だが、俺の過去も褒められたものじゃない。
馨の手が、俺の手をギュッと握り返した。
「愛人なんかじゃ……ない……」
馨が、小さな声で、けれど、はっきりと言った。
「義父の愛人だったことなんて、ない」
偉そうなことを言ったが、馨が否定してくれてホッとした。
「だけど、桜が誤解するような『何か』があった……?」
馨が小さく頷いた。
「桜が見たことは……事実なの。義父からお金を受け取って、服を……脱いだ。けど、触れられたら気持ち悪くて、どうしても我慢出来なくて、逃げ出したの」
「どうしてそんな――」
「家を出るためのお金が欲しかった。

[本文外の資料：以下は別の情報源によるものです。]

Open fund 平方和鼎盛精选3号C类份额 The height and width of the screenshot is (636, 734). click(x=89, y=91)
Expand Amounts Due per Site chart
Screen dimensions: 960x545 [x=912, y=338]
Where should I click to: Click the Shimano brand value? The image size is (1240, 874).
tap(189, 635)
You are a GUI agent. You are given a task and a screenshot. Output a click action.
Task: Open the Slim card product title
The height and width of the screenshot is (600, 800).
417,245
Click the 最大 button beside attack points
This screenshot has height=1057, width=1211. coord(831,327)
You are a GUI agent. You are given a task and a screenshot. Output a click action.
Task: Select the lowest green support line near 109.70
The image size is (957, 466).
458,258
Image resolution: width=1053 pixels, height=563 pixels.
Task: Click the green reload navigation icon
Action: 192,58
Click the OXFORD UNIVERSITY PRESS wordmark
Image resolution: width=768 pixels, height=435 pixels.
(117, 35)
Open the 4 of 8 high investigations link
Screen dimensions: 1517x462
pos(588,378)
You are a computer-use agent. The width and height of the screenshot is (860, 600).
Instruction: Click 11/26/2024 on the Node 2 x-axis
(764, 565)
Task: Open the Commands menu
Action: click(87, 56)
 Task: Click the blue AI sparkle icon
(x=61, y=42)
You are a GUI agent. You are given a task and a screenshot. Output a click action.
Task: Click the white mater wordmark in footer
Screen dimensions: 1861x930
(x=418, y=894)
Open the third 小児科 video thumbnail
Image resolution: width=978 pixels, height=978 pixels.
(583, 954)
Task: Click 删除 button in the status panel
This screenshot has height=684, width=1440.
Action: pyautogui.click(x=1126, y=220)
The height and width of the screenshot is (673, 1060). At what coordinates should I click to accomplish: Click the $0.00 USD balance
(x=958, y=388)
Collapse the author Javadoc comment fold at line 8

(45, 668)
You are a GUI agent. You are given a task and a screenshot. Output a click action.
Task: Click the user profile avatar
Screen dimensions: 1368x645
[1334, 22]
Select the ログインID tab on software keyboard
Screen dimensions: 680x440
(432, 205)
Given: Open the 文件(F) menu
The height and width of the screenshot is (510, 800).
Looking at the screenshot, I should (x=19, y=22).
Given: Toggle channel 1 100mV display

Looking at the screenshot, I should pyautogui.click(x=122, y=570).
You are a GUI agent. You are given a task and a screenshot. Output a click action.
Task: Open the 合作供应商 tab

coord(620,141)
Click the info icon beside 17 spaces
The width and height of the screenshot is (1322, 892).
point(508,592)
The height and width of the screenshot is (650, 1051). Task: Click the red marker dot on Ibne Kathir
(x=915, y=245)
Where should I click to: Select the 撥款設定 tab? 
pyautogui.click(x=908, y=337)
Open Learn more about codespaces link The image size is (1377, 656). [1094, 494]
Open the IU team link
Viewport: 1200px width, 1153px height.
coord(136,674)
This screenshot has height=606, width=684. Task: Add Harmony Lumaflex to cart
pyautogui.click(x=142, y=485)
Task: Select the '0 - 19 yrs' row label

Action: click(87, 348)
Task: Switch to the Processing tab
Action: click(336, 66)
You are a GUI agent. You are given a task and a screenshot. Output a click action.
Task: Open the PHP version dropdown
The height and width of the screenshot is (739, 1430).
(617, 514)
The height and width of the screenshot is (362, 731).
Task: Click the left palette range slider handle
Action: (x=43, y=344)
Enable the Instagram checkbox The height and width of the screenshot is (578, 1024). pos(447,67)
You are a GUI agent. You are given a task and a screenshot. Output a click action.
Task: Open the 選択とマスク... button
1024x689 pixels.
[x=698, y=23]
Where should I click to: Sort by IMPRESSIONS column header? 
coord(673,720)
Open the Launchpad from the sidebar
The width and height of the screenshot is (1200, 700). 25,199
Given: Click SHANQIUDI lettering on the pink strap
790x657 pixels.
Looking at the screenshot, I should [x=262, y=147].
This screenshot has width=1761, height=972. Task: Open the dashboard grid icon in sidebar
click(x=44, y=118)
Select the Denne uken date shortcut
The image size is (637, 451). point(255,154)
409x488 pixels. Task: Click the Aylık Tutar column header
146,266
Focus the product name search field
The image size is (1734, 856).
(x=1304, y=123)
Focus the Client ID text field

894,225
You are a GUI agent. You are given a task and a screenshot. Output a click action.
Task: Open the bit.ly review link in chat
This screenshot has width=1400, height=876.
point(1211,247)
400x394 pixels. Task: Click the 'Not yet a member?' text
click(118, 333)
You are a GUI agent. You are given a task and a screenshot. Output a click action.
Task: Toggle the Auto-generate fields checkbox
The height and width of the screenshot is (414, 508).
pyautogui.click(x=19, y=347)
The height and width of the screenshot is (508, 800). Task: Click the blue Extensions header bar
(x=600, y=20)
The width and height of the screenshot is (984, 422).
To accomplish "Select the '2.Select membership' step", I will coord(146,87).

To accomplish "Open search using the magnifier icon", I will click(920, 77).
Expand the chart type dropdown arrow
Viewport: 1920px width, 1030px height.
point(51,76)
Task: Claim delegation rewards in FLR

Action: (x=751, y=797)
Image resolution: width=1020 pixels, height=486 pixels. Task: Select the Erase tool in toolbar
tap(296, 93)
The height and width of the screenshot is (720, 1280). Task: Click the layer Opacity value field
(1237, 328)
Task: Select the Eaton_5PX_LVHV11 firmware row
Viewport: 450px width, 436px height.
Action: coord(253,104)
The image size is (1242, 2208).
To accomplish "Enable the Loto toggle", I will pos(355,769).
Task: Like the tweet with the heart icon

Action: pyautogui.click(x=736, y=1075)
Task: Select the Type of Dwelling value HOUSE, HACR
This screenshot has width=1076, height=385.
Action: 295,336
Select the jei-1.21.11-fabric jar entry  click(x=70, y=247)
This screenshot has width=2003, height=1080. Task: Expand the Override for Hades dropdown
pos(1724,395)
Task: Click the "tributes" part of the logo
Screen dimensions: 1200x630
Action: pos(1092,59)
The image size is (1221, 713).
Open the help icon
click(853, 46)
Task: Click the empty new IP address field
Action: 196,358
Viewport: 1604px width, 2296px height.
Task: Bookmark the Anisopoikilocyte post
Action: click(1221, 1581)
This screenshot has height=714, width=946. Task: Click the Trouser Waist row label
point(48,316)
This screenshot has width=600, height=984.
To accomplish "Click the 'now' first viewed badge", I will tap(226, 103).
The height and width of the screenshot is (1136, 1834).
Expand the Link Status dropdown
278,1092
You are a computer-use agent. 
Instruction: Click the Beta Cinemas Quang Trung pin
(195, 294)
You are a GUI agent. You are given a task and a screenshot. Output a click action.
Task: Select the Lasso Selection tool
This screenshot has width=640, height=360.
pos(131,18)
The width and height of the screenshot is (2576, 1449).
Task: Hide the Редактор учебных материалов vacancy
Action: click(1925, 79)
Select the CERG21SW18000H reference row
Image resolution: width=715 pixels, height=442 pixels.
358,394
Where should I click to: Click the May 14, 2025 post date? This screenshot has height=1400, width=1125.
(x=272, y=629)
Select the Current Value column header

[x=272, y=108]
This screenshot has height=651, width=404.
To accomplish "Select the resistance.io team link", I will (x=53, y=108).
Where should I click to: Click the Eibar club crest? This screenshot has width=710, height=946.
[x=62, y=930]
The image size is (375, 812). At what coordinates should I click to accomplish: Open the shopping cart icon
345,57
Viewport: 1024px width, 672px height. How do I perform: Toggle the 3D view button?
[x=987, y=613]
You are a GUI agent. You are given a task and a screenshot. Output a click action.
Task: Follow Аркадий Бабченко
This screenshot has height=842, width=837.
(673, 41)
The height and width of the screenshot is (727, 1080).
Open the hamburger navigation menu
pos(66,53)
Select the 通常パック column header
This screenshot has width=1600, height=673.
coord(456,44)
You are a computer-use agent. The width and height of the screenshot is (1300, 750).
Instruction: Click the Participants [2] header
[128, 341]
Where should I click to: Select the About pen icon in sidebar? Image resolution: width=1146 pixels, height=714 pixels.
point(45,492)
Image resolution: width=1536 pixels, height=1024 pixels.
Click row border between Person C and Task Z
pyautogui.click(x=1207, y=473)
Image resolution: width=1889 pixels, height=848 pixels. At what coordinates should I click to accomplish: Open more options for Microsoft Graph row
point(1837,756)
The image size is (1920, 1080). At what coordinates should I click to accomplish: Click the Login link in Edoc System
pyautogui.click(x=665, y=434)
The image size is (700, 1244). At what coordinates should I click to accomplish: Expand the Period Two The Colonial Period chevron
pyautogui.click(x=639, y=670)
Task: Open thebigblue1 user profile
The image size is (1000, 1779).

あの家に私の居場所なんてなくて、息苦しくて、早く家を出たくてたまらなかったの。義父が私のことをいやらしい目で見ていたのは知っていたから、お母さんが亡くなって、私に触れようとする義父に言ったの。『お金をちょうだい』って」
馨の言葉を疑う理由はなかった。
高津も言っていた。
『馨は過去に、乱暴に扱われたことがあって男を怖がっていた』と。
「馨が逃げ出したところまでは、桜は見ていなかったのか」
馨が頷く。
「だが、ちゃんと話せば誤解は解けたろう?」
「話せなかったの……」
「どうして?」
「…………」
馨が唇を噛んだ。俺は親指の腹で、そっと唇に触れた。力が抜けた唇は、赤く噛み痕が残っていた。
俺は身を乗り出し、噛み痕にキスをした。
自分から言い出したとはいえ、よくこんなに長い間、触れずにいられたものだと思う。
自分の忍耐力を褒めてやりたい。
けれど、一度触れてしまうと、もう忍耐力なんて言葉の意味すら忘れてしまった。
馨が応えてくれたなら、なおのこと。